Le ministre Français de la défense Sébastien Lecornu a assisté ce week-end au Shangri La Dialogue, l’incontournable forum sur la sécurité en Asie. Il y prenait la parole après l’accord survenu entre la France et l’Australie pour solder le contrat rompu des sous marins passé par Canberra à Naval Group, puis abandonné au profit des Américains. Le groupe industriel français recevra 550 millions d’euros de dédommagements. Le ministre expose la vision française de l’Indopacifique et réitère l’attachement de la France à la «centralité» de l’Asean.
Voici le discours, reproduit par Gavroche.
Discours de Sébastien Lecornu, ministre des Armées, au dialogue de Shangri-La
« Mesdames et Messieurs les Ministres, Mesdames et messieurs,
Je suis heureux d’être avec vous ce matin. Je tiens à remercier l’Institut international des études stratégiques pour l’organisation de ce forum essentiel, et Singapour un acteur central de l’Indopacifique et un partenaire stratégique pour la France. Je salue mes collègues indonésien et japonais avec qui je suis heureux d’échanger aujourd’hui.
Cette plateforme de dialogue est plus nécessaire que jamais. Notre environnement stratégique est chaque jour davantage contraint et polarisé dans une période où nous avons pourtant besoin de coopération et de cohésion.
La France est une nation résidente de l’Indopacifique.

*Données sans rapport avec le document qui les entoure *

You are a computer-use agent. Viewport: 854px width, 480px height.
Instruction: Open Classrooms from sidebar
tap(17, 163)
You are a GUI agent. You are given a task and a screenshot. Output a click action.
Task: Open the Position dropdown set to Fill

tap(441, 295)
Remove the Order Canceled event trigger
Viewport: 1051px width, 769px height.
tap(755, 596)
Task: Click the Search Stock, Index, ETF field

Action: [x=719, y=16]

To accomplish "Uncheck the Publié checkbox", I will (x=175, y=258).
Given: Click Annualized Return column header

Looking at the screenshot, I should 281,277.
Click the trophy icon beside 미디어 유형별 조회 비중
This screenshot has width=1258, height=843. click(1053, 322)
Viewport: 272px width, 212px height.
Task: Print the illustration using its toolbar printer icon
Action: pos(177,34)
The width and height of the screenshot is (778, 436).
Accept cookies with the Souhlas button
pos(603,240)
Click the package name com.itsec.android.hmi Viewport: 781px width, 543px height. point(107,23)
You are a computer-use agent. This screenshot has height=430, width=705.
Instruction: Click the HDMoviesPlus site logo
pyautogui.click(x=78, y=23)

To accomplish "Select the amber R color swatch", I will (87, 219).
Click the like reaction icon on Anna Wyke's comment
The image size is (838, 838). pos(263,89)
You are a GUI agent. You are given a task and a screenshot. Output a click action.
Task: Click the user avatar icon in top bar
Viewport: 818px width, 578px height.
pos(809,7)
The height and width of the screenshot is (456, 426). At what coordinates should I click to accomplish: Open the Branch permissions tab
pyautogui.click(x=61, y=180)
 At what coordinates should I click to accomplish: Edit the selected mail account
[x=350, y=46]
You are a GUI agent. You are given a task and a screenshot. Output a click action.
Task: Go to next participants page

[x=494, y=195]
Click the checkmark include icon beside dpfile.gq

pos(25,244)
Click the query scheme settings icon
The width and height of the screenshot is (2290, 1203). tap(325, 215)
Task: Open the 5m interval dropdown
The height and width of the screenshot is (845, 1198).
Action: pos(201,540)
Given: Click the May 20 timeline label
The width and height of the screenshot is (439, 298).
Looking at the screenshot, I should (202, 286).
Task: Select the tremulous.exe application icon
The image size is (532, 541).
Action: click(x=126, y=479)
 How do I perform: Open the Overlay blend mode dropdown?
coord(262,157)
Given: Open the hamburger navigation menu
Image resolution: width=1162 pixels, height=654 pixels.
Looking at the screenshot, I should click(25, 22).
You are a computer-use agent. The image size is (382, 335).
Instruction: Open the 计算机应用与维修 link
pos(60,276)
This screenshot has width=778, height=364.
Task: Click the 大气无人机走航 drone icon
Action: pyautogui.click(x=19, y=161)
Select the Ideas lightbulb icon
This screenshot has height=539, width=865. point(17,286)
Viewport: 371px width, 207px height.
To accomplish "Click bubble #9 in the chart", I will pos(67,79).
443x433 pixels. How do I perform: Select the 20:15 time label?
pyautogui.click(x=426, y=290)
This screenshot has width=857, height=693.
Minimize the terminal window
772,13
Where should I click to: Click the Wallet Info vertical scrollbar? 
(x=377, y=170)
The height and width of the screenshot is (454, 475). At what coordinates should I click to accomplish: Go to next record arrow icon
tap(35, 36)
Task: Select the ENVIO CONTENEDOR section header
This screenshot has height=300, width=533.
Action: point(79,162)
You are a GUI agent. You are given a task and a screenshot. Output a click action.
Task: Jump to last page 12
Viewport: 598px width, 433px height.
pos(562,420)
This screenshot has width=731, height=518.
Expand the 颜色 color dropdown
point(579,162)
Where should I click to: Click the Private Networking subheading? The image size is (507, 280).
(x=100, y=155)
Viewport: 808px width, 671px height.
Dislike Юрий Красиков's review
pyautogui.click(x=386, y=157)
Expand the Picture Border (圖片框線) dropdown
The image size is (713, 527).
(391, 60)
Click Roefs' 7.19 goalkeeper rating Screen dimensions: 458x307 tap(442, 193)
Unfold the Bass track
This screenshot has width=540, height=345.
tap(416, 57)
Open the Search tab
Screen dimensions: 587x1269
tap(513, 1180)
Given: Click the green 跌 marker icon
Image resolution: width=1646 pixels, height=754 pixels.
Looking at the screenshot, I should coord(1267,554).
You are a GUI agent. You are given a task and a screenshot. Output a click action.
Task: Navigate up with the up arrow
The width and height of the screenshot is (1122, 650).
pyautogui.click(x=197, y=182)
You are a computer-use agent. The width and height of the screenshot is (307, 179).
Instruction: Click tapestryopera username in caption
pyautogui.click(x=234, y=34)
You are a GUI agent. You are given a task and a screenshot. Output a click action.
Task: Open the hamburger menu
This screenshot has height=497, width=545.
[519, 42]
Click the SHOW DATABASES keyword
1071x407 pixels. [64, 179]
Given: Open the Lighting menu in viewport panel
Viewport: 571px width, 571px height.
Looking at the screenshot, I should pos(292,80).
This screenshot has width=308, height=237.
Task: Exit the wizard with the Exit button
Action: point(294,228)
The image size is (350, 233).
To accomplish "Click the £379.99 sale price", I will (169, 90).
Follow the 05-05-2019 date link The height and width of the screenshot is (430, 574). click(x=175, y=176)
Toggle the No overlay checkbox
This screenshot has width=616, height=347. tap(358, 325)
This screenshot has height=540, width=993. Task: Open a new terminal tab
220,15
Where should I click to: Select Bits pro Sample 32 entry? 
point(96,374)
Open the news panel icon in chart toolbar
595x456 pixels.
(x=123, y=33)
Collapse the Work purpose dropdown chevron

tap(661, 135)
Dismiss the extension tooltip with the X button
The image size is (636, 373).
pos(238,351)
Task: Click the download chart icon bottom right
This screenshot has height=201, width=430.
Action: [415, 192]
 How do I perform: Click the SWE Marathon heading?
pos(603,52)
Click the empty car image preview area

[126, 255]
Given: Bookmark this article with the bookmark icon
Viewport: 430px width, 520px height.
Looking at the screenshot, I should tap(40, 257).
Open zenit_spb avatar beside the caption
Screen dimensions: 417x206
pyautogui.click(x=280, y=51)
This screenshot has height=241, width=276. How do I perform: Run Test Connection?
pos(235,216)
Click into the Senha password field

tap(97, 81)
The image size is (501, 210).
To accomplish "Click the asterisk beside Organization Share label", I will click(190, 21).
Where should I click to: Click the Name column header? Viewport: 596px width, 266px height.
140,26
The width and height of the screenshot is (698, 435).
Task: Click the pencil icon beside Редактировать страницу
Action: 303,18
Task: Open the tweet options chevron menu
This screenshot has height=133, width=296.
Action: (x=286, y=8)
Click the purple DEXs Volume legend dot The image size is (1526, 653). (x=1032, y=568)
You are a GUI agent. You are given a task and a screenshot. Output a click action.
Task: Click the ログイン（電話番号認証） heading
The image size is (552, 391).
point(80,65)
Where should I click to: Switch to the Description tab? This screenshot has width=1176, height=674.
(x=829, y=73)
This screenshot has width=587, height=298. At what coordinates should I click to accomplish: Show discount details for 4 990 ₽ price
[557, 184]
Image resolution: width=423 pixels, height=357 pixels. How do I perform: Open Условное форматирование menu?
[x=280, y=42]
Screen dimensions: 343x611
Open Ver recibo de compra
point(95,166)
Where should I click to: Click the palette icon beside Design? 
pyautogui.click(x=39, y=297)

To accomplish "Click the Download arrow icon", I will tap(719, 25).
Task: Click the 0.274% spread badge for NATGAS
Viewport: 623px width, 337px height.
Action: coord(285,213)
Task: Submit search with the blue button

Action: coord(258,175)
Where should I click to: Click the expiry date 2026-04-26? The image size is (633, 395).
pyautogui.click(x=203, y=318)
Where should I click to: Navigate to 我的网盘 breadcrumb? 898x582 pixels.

Cela signifie que notre engagement dans cette vaste région fait partie des éléments intangibles de notre souveraineté et de notre politique de sécurité et de défense. Pour le dire simplement, vos enjeux sont les nôtres.
C’est la raison évidente de ma présence ici, quelques jours à peine depuis ma prise de fonctions. Et c’est aussi pour cette raison que notre présidence du conseil de l’Union européenne a été porté avec force des actions concrètes au bénéfice de cette région. Cela passe par des partenariats équilibrés, de confiance et réciproques et recouvre des domaines d’expertise de l’UE tels que la sécurité maritime, la connectivité, la cybersécurité et la lutte contre la désinformation.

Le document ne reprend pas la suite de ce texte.